DATA LISTING:
-- Opening Marker --

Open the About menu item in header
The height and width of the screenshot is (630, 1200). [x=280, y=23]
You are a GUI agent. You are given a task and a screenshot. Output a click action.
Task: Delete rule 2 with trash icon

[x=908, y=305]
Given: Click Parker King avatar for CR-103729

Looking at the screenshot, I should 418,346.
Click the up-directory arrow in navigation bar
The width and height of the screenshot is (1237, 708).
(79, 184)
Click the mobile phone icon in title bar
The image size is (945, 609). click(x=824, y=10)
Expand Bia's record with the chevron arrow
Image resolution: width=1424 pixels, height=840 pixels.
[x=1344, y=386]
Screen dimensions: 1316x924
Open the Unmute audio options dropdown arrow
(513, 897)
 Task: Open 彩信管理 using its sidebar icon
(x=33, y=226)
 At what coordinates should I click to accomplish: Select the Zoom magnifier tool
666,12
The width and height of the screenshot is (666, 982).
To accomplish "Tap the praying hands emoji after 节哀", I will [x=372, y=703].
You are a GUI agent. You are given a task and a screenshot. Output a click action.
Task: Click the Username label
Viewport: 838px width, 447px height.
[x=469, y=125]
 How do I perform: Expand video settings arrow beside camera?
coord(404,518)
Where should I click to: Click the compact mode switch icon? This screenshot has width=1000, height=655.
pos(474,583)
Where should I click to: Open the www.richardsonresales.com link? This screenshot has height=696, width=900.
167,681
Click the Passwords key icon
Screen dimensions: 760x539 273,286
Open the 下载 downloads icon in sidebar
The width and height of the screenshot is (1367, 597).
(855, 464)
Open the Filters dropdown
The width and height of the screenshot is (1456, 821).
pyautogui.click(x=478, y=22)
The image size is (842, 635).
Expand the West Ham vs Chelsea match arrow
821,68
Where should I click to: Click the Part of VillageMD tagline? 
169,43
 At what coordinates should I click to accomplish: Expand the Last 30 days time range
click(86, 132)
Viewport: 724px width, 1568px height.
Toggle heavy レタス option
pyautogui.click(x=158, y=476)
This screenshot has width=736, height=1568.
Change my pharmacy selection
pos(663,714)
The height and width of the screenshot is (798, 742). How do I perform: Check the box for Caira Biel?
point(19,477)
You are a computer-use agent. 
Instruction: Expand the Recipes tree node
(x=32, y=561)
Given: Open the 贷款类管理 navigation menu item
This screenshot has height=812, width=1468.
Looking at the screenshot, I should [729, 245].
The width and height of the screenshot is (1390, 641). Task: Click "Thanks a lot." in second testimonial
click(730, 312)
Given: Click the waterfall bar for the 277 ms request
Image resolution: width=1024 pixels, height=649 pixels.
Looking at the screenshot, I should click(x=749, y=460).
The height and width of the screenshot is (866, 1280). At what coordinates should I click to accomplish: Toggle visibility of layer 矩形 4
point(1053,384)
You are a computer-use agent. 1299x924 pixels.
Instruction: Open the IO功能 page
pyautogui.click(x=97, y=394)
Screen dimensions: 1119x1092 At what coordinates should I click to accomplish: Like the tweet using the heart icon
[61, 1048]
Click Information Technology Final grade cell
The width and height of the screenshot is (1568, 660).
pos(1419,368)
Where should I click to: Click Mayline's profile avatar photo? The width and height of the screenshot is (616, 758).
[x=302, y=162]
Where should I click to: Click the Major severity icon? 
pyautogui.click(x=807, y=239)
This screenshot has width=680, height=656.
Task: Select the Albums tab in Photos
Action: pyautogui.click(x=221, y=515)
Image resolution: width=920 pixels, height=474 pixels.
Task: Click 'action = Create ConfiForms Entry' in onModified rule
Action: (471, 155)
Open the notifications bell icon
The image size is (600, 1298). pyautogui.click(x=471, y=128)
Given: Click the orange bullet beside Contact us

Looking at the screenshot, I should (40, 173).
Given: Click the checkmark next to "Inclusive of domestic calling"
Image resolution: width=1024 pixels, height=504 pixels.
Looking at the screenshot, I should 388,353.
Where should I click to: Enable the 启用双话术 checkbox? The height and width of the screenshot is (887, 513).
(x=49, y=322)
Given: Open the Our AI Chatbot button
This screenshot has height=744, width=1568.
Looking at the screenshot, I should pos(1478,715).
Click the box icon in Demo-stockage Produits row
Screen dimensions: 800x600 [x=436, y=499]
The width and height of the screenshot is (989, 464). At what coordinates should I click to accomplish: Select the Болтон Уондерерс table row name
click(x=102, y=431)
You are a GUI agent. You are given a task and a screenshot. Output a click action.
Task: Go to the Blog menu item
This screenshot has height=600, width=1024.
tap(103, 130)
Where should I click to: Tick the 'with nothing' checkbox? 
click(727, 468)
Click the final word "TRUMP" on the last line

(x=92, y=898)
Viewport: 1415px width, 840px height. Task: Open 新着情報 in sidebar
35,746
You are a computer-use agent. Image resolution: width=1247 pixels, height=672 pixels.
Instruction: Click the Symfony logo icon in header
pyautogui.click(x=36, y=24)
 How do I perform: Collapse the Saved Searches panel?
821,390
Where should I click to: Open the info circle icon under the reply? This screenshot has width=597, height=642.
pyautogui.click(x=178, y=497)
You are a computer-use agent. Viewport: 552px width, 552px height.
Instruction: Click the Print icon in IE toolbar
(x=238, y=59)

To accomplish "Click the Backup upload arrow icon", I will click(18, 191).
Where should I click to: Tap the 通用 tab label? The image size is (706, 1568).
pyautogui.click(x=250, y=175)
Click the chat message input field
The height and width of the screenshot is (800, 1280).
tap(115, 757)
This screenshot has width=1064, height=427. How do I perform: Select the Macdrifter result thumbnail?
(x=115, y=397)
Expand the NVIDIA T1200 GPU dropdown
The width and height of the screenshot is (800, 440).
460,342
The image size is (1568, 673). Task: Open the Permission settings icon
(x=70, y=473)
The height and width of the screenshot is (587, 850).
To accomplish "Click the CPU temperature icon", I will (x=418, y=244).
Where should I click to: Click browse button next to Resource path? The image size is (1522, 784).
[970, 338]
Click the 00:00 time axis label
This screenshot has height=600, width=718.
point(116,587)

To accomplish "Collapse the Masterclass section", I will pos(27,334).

-- Closing Marker --

TASK ITEM: Once you have read the records above, write them all out exactly.

ANSWER TO THE EXERCISE:
Open the About menu item in header
The height and width of the screenshot is (630, 1200). [x=280, y=23]
You are a GUI agent. You are given a task and a screenshot. Output a click action.
Task: Delete rule 2 with trash icon

[x=908, y=305]
Given: Click Parker King avatar for CR-103729

Looking at the screenshot, I should 418,346.
Click the up-directory arrow in navigation bar
The width and height of the screenshot is (1237, 708).
(79, 184)
Click the mobile phone icon in title bar
The image size is (945, 609). click(x=824, y=10)
Expand Bia's record with the chevron arrow
Image resolution: width=1424 pixels, height=840 pixels.
[x=1344, y=386]
Screen dimensions: 1316x924
Open the Unmute audio options dropdown arrow
(513, 897)
 Task: Open 彩信管理 using its sidebar icon
(x=33, y=226)
 At what coordinates should I click to accomplish: Select the Zoom magnifier tool
666,12
The width and height of the screenshot is (666, 982).
To accomplish "Tap the praying hands emoji after 节哀", I will [x=372, y=703].
You are a GUI agent. You are given a task and a screenshot. Output a click action.
Task: Click the Username label
Viewport: 838px width, 447px height.
[x=469, y=125]
 How do I perform: Expand video settings arrow beside camera?
coord(404,518)
Where should I click to: Click the compact mode switch icon? This screenshot has width=1000, height=655.
pos(474,583)
Where should I click to: Open the www.richardsonresales.com link? This screenshot has height=696, width=900.
167,681
Click the Passwords key icon
Screen dimensions: 760x539 273,286
Open the 下载 downloads icon in sidebar
The width and height of the screenshot is (1367, 597).
(855, 464)
Open the Filters dropdown
The width and height of the screenshot is (1456, 821).
pyautogui.click(x=478, y=22)
The image size is (842, 635).
Expand the West Ham vs Chelsea match arrow
821,68
Where should I click to: Click the Part of VillageMD tagline? 
169,43
 At what coordinates should I click to accomplish: Expand the Last 30 days time range
click(86, 132)
Viewport: 724px width, 1568px height.
Toggle heavy レタス option
pyautogui.click(x=158, y=476)
This screenshot has width=736, height=1568.
Change my pharmacy selection
pos(663,714)
The height and width of the screenshot is (798, 742). How do I perform: Check the box for Caira Biel?
point(19,477)
You are a computer-use agent. 
Instruction: Expand the Recipes tree node
(x=32, y=561)
Given: Open the 贷款类管理 navigation menu item
This screenshot has height=812, width=1468.
Looking at the screenshot, I should [729, 245].
The width and height of the screenshot is (1390, 641). Task: Click "Thanks a lot." in second testimonial
click(730, 312)
Given: Click the waterfall bar for the 277 ms request
Image resolution: width=1024 pixels, height=649 pixels.
Looking at the screenshot, I should click(x=749, y=460).
The height and width of the screenshot is (866, 1280). At what coordinates should I click to accomplish: Toggle visibility of layer 矩形 4
point(1053,384)
You are a computer-use agent. 1299x924 pixels.
Instruction: Open the IO功能 page
pyautogui.click(x=97, y=394)
Screen dimensions: 1119x1092 At what coordinates should I click to accomplish: Like the tweet using the heart icon
[61, 1048]
Click Information Technology Final grade cell
The width and height of the screenshot is (1568, 660).
pos(1419,368)
Where should I click to: Click Mayline's profile avatar photo? The width and height of the screenshot is (616, 758).
[x=302, y=162]
Where should I click to: Click the Major severity icon? 
pyautogui.click(x=807, y=239)
This screenshot has width=680, height=656.
Task: Select the Albums tab in Photos
Action: pyautogui.click(x=221, y=515)
Image resolution: width=920 pixels, height=474 pixels.
Task: Click 'action = Create ConfiForms Entry' in onModified rule
Action: (471, 155)
Open the notifications bell icon
The image size is (600, 1298). pyautogui.click(x=471, y=128)
Given: Click the orange bullet beside Contact us

Looking at the screenshot, I should (40, 173).
Given: Click the checkmark next to "Inclusive of domestic calling"
Image resolution: width=1024 pixels, height=504 pixels.
Looking at the screenshot, I should 388,353.
Where should I click to: Enable the 启用双话术 checkbox? The height and width of the screenshot is (887, 513).
(x=49, y=322)
Given: Open the Our AI Chatbot button
This screenshot has height=744, width=1568.
Looking at the screenshot, I should pos(1478,715).
Click the box icon in Demo-stockage Produits row
Screen dimensions: 800x600 [x=436, y=499]
The width and height of the screenshot is (989, 464). At what coordinates should I click to accomplish: Select the Болтон Уондерерс table row name
click(x=102, y=431)
You are a GUI agent. You are given a task and a screenshot. Output a click action.
Task: Go to the Blog menu item
This screenshot has height=600, width=1024.
tap(103, 130)
Where should I click to: Tick the 'with nothing' checkbox? 
click(727, 468)
Click the final word "TRUMP" on the last line

(x=92, y=898)
Viewport: 1415px width, 840px height. Task: Open 新着情報 in sidebar
35,746
You are a computer-use agent. Image resolution: width=1247 pixels, height=672 pixels.
Instruction: Click the Symfony logo icon in header
pyautogui.click(x=36, y=24)
 How do I perform: Collapse the Saved Searches panel?
821,390
Where should I click to: Open the info circle icon under the reply? This screenshot has width=597, height=642.
pyautogui.click(x=178, y=497)
You are a computer-use agent. Viewport: 552px width, 552px height.
Instruction: Click the Print icon in IE toolbar
(x=238, y=59)

To accomplish "Click the Backup upload arrow icon", I will click(18, 191).
Where should I click to: Tap the 通用 tab label? The image size is (706, 1568).
pyautogui.click(x=250, y=175)
Click the chat message input field
The height and width of the screenshot is (800, 1280).
tap(115, 757)
This screenshot has width=1064, height=427. How do I perform: Select the Macdrifter result thumbnail?
(x=115, y=397)
Expand the NVIDIA T1200 GPU dropdown
The width and height of the screenshot is (800, 440).
460,342
The image size is (1568, 673). Task: Open the Permission settings icon
(x=70, y=473)
The height and width of the screenshot is (587, 850).
To accomplish "Click the CPU temperature icon", I will (x=418, y=244).
Where should I click to: Click browse button next to Resource path? The image size is (1522, 784).
[970, 338]
Click the 00:00 time axis label
This screenshot has height=600, width=718.
point(116,587)

To accomplish "Collapse the Masterclass section", I will pos(27,334).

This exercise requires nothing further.